User:Matthew Whiteside/Notebook/Malaria Microarray/2009/10/21
|Project name||Main project page|
Following normalization, I perform differential expression analysis using the R Bioconductor package LIMMA. The LIMMA package determines statistically significant changes in expression by 1) fitting a logistic linear model for each gene (to obtain the mean expression, variability estimates etc) and 2) then determining by a modified t-test whether the gene expression changes are significant (Modified t-tests borrows variability information from other genes. This increase the sample size, which is important since each gene for each condition may only be measured a couple of times). Limma requires replicates to perform the t-test.
This last requirement means excluding analyses m2 and m3 (see Microarray Experiments). In both experiments, they pooled RNA from several bio-reps and spotted on a single Affy array for each test condition. This removes all ability to estimate gene-level variation and perform a LIMMA statistical analysis.
Analysis m1 is well formed.

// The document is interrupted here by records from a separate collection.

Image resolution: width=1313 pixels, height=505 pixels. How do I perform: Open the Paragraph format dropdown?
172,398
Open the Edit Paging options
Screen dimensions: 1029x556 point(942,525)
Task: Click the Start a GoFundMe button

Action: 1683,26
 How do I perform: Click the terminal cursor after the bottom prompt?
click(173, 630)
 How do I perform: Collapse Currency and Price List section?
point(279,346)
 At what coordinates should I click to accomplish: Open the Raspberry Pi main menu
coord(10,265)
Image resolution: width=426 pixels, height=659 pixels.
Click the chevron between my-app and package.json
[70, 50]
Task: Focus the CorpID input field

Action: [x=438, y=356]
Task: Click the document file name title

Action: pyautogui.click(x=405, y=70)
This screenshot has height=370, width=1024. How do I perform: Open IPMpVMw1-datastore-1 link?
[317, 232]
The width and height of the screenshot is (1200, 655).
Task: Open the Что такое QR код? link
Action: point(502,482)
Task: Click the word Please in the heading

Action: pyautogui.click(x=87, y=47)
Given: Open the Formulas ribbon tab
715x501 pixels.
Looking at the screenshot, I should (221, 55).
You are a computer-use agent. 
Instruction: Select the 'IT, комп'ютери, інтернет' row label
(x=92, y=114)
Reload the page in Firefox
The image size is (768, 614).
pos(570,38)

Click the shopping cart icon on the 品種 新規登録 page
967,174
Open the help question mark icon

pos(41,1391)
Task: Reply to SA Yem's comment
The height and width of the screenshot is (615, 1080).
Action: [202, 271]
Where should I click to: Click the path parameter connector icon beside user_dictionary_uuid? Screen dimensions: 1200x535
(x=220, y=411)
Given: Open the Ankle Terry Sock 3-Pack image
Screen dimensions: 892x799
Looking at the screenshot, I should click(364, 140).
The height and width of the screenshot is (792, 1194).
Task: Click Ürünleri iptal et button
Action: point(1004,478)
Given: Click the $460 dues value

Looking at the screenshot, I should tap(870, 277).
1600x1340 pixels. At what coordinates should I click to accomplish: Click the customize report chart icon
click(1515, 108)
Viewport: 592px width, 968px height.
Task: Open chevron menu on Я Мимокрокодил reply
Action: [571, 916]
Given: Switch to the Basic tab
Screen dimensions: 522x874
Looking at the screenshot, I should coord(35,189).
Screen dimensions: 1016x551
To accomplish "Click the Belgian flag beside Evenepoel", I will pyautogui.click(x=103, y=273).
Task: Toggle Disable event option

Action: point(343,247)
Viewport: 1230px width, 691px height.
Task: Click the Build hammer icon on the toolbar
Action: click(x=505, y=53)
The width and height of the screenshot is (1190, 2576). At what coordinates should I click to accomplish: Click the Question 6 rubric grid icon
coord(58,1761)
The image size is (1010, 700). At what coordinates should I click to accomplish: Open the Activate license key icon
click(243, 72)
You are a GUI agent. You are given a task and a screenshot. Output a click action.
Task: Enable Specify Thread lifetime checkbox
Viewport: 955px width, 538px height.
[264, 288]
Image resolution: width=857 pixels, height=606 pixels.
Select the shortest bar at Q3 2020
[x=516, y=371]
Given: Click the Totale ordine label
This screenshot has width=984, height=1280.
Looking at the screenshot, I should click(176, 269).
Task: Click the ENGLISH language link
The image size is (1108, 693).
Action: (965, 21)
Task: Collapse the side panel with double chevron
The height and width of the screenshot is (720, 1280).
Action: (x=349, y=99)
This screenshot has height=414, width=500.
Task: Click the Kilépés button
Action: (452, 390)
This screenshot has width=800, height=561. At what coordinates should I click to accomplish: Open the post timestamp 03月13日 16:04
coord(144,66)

I will proceed by only analyzing m1.
Implementation of LIMMA analysis
Steps include probe annotation, selecting contrasts of interest, performing LIMMA analysis and multiple hyp correction, and some additional QC. This has been outlined before ([User:Matthew_Whiteside/Notebook/Malaria_Microarray/2009/05/29]).
The contrast of interest that i will be using for m1: CM - NCM. Each group CM & NCM are composed of biological blocks before & after infection - i created these by subtracting Infected - Baseline to create a relative expression during infection. This gives different relative expression levels than compared to the h2 study (which is a simple 2 group comparison). This study also included a number of technical replicates. I averaged these as was done in the m1 paper. This is not ideal, but was done for simplicity.
I also computed the other contrasts CM - Baseline, & NCM - Baseline, for reference. See User:Matthew_Whiteside/Notebook/Malaria_Microarray/2009/09/11 for the naming scheme used to identify the contrasts.
For the CM-NCM contrast (m1.1), 620 genes were DE (p-value < 0.05, Benjamini-Hochburg mult-hyp correction). Below is the volcanco plot. You can see the majority of DE genes are down-regulated in CM compared to NCM.
Below is the heatmap. Array samples (this is for each bio-block summarized (before and after subtracted) and technical rep averaged data). Samples cluster as expected.